EXCERPT:
= Beginning of Section =

Lemon Bucket Orkestra W/ The Shuffle Demons + Detroit Party Marching Band
@ The Opera House, Toronto
March 12, 2016
The Opera House is just another concert hall, but with a better layout than most. Same three bars aggressively surrounding the audience, but better stocked than most. It’s been a while, Opera House… I kind of like you now. Tonight the bars are lined with incredibly tall women and solemn-faced men. Tonight is a night for those with Gypsy roots, with a yearning for home and a connection to the past and the present of Eastern Europe.
There could not be a better place to witness a cacophony of horns and traditional instruments played untraditionally. I am here for “BRASH! A Badass Brass Festival,” and badass it is. The show opens with what appears to be an indoor parade, and the floor quickly goes from sparse to packed-like-sardines. This is the Detroit Party Marching Band, a 21-piece brass and percussion outfit that can slay crowds with zero amplification. Granted they have plenty of ammo due to their numbers and incredible volume, but it’s the song structure, theatrics and enthusiasm that really pulls in the crowd. The whole band would fall on the floor, playing dead as they continue to play melancholic melodies, only to build up back to life and amp their audience up to the max.
Next up comes the legendary The Shuffle Demons, best known for their late ‘80s hit “Spadina Bus.” Well they’re still at it. The demons did not disappoint, with crazy showmanship and energy, and of course, excellent horn playing. Sunglasses on, painted suits and King Tut adornment on, The Shuffle Demons did what they do best: got the room bumping with an awesome combination of funk, jazz and white-ass rap. It’s just plain fucking fun. That’s why these guys are still playing great gigs, with only one hit song that few of us remember.

= End of Section =

PROBLEM TO SOLVE: Copy out the concert review above in full, word for word, from its opening title line through its last sentence.

SOURCE INFORMATION:
= Beginning of Section =

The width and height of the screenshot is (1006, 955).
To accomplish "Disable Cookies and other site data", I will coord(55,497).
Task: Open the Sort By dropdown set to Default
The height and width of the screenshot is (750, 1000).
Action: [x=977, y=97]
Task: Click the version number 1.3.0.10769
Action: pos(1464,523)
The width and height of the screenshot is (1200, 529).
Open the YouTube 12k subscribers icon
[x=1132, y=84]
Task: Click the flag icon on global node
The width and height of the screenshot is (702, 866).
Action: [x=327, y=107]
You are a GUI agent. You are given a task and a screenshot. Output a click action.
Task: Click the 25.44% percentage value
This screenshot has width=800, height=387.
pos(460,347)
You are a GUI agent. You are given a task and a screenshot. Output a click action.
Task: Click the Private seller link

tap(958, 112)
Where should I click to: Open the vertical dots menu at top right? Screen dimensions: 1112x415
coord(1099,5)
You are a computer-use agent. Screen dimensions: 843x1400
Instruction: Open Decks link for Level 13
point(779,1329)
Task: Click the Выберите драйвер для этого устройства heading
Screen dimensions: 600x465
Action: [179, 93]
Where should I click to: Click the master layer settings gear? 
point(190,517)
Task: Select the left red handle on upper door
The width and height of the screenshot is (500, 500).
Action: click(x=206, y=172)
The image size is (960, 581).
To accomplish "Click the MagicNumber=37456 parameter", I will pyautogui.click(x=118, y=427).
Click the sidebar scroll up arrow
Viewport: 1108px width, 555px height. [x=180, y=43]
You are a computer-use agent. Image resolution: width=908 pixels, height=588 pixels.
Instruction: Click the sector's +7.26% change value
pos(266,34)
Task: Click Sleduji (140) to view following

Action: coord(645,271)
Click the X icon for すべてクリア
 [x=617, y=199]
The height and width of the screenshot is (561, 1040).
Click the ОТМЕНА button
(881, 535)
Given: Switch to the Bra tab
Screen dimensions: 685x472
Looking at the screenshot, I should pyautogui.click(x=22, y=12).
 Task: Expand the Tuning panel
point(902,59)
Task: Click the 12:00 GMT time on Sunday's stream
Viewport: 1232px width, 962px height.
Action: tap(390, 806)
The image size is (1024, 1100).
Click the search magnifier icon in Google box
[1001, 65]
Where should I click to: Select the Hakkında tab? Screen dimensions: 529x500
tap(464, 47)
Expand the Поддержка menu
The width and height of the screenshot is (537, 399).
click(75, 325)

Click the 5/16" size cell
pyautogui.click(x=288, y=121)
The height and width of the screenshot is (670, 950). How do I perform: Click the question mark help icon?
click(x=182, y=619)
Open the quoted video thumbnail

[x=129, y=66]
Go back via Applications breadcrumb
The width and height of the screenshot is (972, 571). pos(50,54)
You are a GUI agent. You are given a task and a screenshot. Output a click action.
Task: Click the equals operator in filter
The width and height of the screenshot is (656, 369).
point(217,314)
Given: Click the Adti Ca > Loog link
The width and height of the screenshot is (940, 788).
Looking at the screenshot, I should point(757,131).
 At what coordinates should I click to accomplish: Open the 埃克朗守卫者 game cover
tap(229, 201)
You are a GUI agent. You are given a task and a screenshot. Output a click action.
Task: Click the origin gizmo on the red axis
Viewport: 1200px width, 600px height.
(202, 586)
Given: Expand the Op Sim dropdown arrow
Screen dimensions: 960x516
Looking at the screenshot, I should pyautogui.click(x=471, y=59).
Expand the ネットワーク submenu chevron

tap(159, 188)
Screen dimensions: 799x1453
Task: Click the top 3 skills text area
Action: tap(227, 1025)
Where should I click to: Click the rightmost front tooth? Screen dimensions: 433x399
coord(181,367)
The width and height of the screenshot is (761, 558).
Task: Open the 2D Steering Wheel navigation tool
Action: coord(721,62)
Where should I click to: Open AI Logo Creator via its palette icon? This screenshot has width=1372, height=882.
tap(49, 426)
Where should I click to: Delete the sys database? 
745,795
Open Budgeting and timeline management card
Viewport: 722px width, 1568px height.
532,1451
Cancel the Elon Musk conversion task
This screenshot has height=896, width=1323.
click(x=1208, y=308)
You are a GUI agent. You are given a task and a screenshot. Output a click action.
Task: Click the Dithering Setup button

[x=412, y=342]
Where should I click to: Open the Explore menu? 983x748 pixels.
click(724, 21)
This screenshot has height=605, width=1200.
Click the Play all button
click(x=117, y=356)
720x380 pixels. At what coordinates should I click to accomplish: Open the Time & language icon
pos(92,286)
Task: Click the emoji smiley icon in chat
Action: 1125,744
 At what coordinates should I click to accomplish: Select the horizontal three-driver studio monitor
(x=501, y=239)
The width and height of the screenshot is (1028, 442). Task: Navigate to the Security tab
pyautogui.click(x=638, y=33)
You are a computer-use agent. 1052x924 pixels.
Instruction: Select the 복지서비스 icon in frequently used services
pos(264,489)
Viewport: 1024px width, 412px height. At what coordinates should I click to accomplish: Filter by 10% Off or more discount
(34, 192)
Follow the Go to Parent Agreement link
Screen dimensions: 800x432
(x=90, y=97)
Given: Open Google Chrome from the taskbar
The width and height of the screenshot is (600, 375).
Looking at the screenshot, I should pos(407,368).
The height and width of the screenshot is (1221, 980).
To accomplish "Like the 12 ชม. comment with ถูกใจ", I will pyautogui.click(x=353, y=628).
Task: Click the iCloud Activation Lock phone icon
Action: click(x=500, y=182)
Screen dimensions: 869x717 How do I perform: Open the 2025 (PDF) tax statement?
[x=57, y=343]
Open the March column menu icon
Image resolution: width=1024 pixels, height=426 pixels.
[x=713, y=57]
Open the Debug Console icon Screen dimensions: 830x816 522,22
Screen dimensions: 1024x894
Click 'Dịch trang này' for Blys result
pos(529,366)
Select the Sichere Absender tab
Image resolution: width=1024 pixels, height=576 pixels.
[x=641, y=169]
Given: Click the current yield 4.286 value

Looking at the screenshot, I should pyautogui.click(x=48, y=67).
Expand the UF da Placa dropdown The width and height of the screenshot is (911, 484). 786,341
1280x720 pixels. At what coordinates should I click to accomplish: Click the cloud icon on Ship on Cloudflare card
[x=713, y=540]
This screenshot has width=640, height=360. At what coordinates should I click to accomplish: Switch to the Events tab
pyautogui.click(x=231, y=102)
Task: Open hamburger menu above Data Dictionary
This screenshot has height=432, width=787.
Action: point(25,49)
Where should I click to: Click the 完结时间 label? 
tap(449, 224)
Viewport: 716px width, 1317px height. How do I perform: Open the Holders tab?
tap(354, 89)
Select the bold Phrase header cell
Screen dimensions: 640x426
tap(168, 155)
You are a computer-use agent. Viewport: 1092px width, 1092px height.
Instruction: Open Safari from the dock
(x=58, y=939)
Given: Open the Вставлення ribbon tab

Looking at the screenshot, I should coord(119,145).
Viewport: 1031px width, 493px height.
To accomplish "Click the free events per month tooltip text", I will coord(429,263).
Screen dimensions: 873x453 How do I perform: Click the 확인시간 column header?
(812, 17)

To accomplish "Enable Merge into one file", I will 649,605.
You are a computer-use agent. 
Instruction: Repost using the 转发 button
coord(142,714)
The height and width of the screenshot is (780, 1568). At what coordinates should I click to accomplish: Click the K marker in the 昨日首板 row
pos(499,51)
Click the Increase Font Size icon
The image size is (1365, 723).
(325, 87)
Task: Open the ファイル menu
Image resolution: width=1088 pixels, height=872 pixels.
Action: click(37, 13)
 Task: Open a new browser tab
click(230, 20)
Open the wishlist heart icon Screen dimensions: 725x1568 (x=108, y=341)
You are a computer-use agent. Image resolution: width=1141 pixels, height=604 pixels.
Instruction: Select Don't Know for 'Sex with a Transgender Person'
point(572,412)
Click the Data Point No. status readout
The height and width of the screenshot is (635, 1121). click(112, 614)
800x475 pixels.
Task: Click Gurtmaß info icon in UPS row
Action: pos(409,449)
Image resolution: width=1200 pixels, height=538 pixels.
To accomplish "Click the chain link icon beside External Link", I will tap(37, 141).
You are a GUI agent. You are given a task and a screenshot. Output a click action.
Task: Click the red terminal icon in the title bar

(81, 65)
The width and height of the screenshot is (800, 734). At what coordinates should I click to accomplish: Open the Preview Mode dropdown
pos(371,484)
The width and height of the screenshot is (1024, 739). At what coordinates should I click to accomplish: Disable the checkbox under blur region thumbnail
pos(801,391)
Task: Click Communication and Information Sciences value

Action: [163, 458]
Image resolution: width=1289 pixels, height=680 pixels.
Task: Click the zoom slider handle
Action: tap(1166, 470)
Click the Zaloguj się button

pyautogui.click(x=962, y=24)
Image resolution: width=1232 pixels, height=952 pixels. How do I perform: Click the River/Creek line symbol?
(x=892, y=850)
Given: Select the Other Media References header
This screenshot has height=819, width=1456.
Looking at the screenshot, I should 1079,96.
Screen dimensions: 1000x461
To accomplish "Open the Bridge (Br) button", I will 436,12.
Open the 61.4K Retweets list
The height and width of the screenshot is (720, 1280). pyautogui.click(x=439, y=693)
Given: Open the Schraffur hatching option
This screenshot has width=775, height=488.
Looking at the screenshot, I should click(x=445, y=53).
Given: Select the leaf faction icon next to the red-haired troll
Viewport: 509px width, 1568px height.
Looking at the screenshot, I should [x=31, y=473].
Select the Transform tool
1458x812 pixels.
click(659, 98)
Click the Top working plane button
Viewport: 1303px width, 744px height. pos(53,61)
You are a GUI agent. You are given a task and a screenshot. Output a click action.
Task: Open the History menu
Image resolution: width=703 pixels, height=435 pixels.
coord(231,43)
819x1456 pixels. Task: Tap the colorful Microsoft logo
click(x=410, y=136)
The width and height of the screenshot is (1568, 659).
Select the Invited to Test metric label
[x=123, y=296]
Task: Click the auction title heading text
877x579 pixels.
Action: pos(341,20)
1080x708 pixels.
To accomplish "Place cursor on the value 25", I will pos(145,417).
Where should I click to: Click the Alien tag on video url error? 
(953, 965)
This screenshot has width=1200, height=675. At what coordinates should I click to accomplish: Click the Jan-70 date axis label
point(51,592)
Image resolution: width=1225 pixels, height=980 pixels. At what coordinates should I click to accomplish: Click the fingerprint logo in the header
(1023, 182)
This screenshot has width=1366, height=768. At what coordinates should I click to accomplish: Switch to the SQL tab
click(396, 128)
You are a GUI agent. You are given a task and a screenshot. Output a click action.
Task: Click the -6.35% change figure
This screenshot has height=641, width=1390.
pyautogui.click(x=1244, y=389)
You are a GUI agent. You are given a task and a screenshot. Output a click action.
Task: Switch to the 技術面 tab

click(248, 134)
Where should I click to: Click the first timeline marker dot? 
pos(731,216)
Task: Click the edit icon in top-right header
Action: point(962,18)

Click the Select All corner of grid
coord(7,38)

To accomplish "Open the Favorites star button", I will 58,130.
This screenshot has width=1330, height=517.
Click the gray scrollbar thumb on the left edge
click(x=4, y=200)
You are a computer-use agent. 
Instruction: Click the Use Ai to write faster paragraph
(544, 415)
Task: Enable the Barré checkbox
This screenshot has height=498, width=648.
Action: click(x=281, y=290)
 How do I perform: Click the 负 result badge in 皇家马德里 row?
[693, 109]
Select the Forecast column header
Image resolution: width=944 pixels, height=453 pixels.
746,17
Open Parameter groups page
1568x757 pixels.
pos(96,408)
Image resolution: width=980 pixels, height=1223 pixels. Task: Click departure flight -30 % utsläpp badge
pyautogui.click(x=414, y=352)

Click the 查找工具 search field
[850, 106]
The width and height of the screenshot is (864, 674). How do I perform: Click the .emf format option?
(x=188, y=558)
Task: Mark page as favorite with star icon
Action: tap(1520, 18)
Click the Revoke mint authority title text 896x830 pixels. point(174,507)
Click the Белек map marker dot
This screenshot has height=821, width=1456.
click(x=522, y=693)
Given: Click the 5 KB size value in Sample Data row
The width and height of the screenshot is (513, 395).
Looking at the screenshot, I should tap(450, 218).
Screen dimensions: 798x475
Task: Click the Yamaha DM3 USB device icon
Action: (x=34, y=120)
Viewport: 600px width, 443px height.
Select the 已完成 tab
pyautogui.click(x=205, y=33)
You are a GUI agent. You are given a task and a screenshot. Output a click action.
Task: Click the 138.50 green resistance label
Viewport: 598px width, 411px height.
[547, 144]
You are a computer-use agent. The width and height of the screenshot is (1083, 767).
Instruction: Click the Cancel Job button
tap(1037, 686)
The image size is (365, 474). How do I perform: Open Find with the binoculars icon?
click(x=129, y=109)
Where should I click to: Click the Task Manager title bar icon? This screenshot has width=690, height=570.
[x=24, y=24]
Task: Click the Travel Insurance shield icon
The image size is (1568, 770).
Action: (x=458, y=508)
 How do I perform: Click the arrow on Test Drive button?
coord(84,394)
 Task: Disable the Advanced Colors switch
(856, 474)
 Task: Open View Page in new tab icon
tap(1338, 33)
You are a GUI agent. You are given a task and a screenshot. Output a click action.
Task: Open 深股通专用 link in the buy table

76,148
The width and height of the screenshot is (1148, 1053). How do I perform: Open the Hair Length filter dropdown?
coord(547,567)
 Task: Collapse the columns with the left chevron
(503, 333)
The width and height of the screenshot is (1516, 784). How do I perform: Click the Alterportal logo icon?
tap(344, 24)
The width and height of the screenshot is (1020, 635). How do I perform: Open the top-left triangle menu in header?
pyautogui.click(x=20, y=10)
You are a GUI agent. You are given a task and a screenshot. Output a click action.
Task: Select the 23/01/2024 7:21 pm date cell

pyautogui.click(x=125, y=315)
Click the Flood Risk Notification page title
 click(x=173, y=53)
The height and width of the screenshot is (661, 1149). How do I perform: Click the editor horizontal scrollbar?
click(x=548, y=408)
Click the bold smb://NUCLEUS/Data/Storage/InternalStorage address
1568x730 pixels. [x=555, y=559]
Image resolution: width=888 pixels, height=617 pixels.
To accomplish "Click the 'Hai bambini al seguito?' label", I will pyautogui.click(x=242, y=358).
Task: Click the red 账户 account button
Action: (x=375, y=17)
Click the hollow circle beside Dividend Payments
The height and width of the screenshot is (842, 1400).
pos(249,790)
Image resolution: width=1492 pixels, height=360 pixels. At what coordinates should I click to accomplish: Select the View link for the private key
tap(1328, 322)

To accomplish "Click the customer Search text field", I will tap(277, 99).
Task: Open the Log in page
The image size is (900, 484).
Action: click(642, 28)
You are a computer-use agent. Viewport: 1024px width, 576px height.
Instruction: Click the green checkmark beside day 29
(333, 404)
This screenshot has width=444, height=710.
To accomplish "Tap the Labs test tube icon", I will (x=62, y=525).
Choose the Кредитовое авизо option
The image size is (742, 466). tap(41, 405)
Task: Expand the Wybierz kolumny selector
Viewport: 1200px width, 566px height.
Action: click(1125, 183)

= End of Section =

RESPONSE TO THE TASK:
Lemon Bucket Orkestra W/ The Shuffle Demons + Detroit Party Marching Band
@ The Opera House, Toronto
March 12, 2016
The Opera House is just another concert hall, but with a better layout than most. Same three bars aggressively surrounding the audience, but better stocked than most. It’s been a while, Opera House… I kind of like you now. Tonight the bars are lined with incredibly tall women and solemn-faced men. Tonight is a night for those with Gypsy roots, with a yearning for home and a connection to the past and the present of Eastern Europe.
There could not be a better place to witness a cacophony of horns and traditional instruments played untraditionally. I am here for “BRASH! A Badass Brass Festival,” and badass it is. The show opens with what appears to be an indoor parade, and the floor quickly goes from sparse to packed-like-sardines. This is the Detroit Party Marching Band, a 21-piece brass and percussion outfit that can slay crowds with zero amplification. Granted they have plenty of ammo due to their numbers and incredible volume, but it’s the song structure, theatrics and enthusiasm that really pulls in the crowd. The whole band would fall on the floor, playing dead as they continue to play melancholic melodies, only to build up back to life and amp their audience up to the max.
Next up comes the legendary The Shuffle Demons, best known for their late ‘80s hit “Spadina Bus.” Well they’re still at it. The demons did not disappoint, with crazy showmanship and energy, and of course, excellent horn playing. Sunglasses on, painted suits and King Tut adornment on, The Shuffle Demons did what they do best: got the room bumping with an awesome combination of funk, jazz and white-ass rap. It’s just plain fucking fun. That’s why these guys are still playing great gigs, with only one hit song that few of us remember.